**Requests:**
1. In the article on the Balangiga church bells, where is the third bell kept?
2. Reproduce the Balangiga bells article verbatim from "As recorded by" to "reading their mail.".
3. Take the Balangiga bells article further, starting right after its final sentence.

MANILA – The United States on Thursday (Nov 15) formally returned three church bells seized as war trophies from the Philippines following one of the worst defeats of American soldiers more than a century ago.

The bells were taken after 48 US soldiers were killed during a surprise attack on Sept 28, 1901, in Balangiga town, in the central island province of Samar, during the Philippine-American war from 1899 to 1902.

As recorded by historians, hundreds of men from Balangiga, some dressed at women, hid inside caskets. They then launched their attack on more than 70 soldiers of the 9th US infantry regiment who were having breakfast or reading their mail.

The attackers used large knives.

Resentment had been brewing in Balangiga after US troops stationed there cut food and other supplies, and conscripted or detained many of the town’s men, as part of a campaign to end resistance to the US occupation of the Philippines.

Only four US soldiers managed to flee unharmed.

It was the worst defeat for US soldiers since the Battle of Little Bighorn in 1876 in the US, also known as Custer’s Last Stand.

In Balangiga, historians say one or more of the church bells were rung to signal the attack.

US forces took the bells after a brutal counter-attack that killed between 2,000 and 10,000 Filipinos, mostly non-combatants.

Brigadier-General Jacob Smith, tasked to pacify Samar, was quoted by historians as ordering his men: “I want no prisoners. I wish you to kill and burn. The more you kill and burn, the better it will please me. The interior of Samar must be made a howling wilderness.”

Whole villages were systematically burned, crops were destroyed, and farm animals were slaughtered.

Two of the three bells taken from Balangiga were later shipped to the F.E. Warren Air Force Base in Wyoming. The third bell is at a US Army museum in South Korea.

US Defence Secretary Jim Mattis, speaking at a ceremony at the F.E. Warren Air Force Base in Wyoming attended by the Philippine ambassador to the US, said the bells’ return to the Philippines would “smooth the bonds that were tested but never broken by war”.

“Bear these bells home back to their Catholic Church confident that America’s ironclad alliance with the Philippines is stronger than ever,” he said.

In Manila, the Philippines’ foreign affairs department cheered the move.

“Today is a time of solemn remembrance as we pay tribute to all those who gave up their lives during the Filipino-American War,” it said.

**Excerpted records:**
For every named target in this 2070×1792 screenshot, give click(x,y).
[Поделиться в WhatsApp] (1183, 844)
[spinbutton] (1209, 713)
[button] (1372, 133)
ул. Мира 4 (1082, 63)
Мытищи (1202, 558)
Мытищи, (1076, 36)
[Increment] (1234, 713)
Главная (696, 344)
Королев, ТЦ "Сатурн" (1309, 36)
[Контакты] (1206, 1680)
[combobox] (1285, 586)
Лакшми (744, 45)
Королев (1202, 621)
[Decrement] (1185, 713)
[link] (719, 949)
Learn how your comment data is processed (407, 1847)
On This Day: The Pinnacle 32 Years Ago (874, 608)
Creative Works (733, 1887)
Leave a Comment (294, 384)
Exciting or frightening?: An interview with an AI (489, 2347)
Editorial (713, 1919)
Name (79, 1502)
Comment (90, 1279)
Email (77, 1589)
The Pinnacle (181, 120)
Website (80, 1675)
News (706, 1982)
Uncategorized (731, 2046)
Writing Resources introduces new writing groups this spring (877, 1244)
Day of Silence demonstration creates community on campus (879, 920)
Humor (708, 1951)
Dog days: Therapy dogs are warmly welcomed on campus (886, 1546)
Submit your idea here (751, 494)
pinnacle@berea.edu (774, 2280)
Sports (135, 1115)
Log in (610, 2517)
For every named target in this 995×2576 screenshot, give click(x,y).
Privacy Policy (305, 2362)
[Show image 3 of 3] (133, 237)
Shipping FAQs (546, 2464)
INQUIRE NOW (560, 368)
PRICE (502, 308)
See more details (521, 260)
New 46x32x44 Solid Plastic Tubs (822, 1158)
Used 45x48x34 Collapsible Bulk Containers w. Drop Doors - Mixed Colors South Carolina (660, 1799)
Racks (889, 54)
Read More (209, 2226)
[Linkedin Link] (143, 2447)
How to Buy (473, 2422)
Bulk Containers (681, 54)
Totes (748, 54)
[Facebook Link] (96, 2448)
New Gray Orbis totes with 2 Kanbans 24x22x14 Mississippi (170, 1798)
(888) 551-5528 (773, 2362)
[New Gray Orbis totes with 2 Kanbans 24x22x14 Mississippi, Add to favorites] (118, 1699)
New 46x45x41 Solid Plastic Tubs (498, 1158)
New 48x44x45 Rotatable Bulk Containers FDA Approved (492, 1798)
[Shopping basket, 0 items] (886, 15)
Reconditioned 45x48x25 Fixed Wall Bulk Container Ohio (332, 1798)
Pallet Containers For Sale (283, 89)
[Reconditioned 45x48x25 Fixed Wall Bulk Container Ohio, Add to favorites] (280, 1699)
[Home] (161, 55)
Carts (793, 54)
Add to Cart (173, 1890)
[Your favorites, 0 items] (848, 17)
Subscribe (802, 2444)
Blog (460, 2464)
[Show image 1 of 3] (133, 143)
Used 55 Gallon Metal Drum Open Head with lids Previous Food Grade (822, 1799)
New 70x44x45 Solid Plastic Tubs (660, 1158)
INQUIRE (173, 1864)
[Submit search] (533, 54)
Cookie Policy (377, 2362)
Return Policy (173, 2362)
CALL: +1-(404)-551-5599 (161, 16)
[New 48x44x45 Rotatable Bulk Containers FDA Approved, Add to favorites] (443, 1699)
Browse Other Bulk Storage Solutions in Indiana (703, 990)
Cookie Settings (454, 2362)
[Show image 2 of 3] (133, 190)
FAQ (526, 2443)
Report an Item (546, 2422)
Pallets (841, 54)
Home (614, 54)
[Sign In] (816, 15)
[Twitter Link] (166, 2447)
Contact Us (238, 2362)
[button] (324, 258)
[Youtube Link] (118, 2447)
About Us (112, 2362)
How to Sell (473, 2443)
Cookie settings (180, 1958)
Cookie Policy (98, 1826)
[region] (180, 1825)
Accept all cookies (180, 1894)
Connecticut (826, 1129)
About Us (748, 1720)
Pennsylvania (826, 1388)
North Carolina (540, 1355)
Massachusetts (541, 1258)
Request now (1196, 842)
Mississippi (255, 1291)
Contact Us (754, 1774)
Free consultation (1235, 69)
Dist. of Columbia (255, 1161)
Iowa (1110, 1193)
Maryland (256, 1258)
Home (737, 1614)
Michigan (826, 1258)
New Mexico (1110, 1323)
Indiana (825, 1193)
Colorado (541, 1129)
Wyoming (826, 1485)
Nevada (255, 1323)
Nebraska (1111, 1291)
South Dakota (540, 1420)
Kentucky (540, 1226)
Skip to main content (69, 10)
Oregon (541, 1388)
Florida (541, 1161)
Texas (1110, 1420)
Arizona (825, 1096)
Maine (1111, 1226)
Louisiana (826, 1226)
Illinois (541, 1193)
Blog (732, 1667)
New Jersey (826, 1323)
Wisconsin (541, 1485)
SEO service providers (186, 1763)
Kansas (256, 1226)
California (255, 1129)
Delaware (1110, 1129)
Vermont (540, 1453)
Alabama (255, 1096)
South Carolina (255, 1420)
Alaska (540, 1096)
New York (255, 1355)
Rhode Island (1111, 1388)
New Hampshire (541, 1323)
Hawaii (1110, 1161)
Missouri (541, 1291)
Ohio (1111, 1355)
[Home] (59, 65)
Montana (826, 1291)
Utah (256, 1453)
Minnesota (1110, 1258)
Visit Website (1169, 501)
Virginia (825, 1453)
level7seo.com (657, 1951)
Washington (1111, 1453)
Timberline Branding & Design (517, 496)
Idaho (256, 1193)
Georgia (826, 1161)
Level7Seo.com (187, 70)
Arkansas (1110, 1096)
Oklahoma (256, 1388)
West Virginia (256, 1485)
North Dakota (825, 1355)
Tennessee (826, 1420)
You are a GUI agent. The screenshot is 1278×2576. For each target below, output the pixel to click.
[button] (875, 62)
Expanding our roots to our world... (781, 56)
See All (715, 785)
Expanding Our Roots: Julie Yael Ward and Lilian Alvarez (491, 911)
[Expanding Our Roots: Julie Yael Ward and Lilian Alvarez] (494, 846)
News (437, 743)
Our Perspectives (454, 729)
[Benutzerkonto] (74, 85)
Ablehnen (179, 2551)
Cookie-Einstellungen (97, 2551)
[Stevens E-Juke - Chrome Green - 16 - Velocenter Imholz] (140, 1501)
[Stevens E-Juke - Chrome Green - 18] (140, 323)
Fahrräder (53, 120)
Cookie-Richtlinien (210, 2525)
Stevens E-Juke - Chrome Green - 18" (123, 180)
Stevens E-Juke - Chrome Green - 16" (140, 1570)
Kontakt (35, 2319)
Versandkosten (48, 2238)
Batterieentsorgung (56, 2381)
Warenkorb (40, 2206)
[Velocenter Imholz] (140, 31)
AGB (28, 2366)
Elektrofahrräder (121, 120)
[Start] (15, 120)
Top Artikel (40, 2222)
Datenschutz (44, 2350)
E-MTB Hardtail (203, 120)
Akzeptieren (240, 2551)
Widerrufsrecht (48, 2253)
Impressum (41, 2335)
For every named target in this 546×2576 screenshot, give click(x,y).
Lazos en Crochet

**Answers in order:**
1. At a US Army museum in South Korea.

2.
As recorded by historians, hundreds of men from Balangiga, some dressed at women, hid inside caskets. They then launched their attack on more than 70 soldiers of the 9th US infantry regiment who were having breakfast or reading their mail.

3.
The bells in Wyoming will be restored and handed over to the Philippines as early as December, said Mr Joe Felter, the US deputy assistant secretary of defence for South and South-east Asia.

The third bell in South Korea has already been placed inside a crate, according to the Philippine National Commission for Culture and the Arts.

The Philippines has been asking for the return of the bells since 1958.

Former president Fidel Ramos, a West Point alumnus, raised the issue with his counterpart Bill Clinton. But negotiations stalled over what was then seen as conflicts with US military laws.

President Rodrigo Duterte again asked the US to return the bells last year, calling them “reminders of the gallantry and heroism of our forebears who resisted the American colonisers and sacrificed their lives in the process”.

Despite decades of close ties between the two countries and a tight military alliance, the US’ refusal to return the bells has long been a bone of contention.

Some US veterans and Wyoming’s delegation to the US Congress have uniformly opposed returning bells that were a memorial to the 48 US soldiers who were killed in Balangiga.

Mr Mattis, addressing those still opposing the bells’ return, said: “To those who fear we lose something by returning these bells, please hear me when I say: Bells mark time, but courage is timeless. It does not fade in history’s dimly lit corridors.”

Some Wyoming veterans, like Ms Cheryl Shannon at Veterans of Foreign Wars, told Reuters they are fine with the decision to return the bells.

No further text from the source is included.